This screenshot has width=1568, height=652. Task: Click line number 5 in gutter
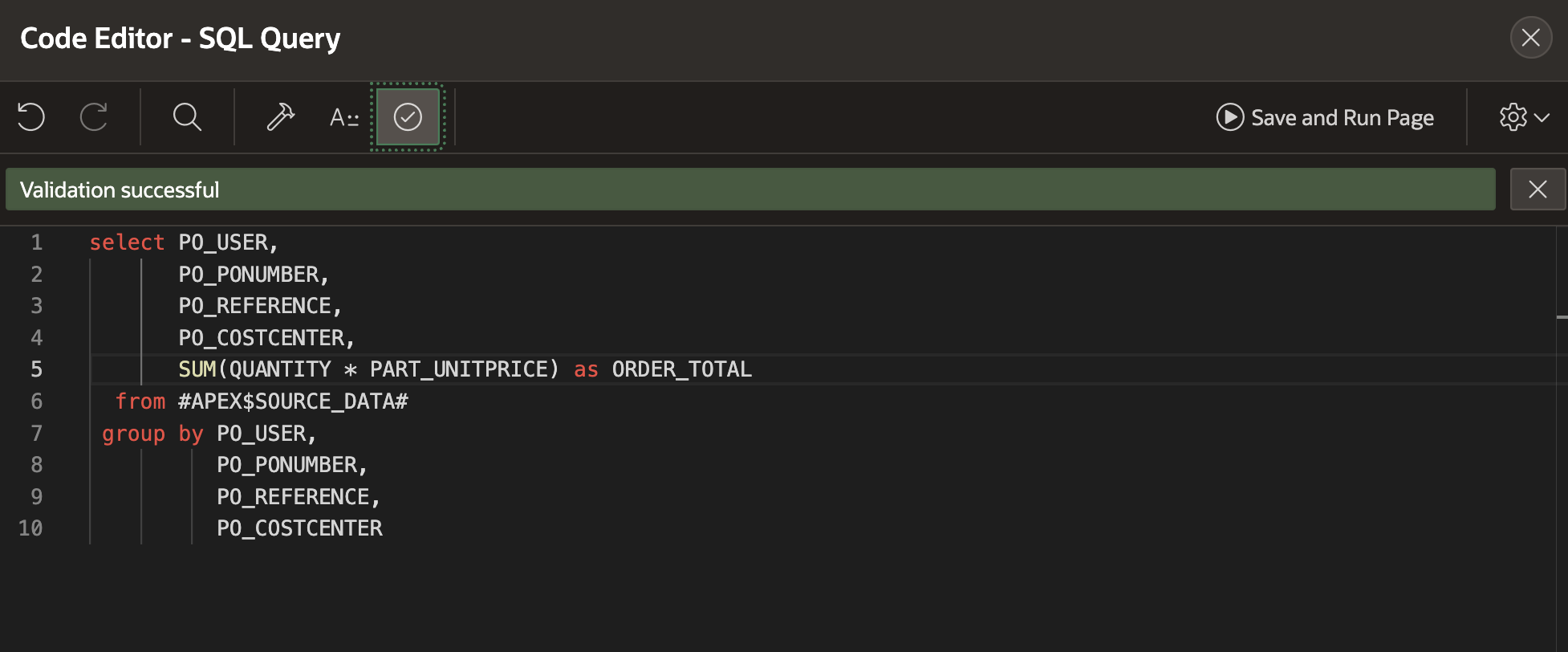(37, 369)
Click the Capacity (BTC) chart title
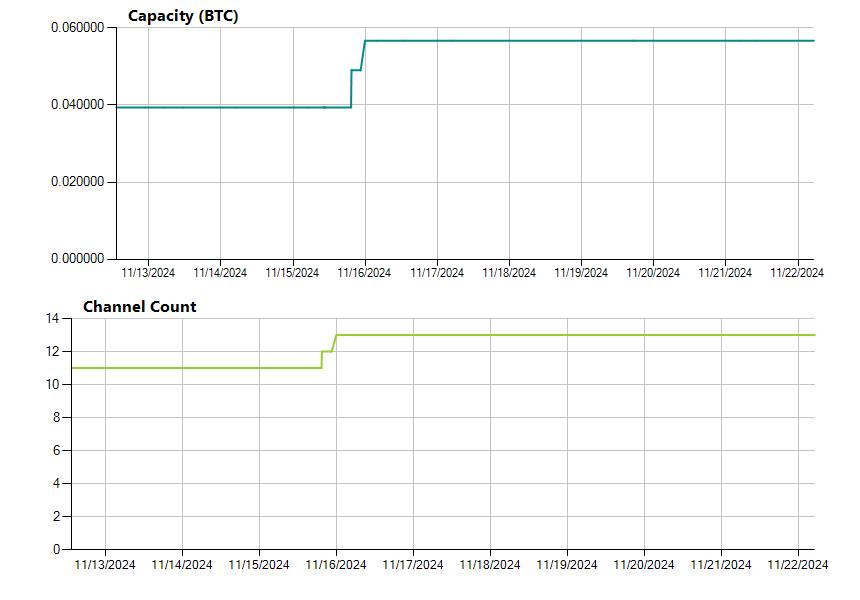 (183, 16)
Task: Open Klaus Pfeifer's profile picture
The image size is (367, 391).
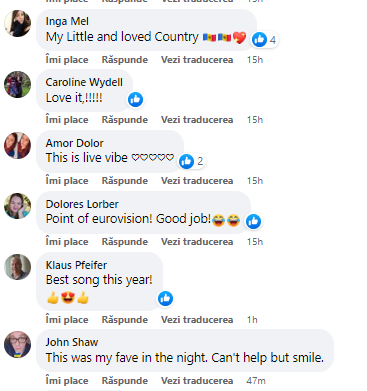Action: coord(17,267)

________________________________________

Requirement — Generate a word-for-word copy of the preceding records, excluding all pictures.

Answer to the exercise —
This screenshot has width=1568, height=652. Task: Click line number 5 in gutter
(37, 369)
Click the Capacity (BTC) chart title
 (183, 16)
Task: Open Klaus Pfeifer's profile picture
The image size is (367, 391).
Action: coord(17,267)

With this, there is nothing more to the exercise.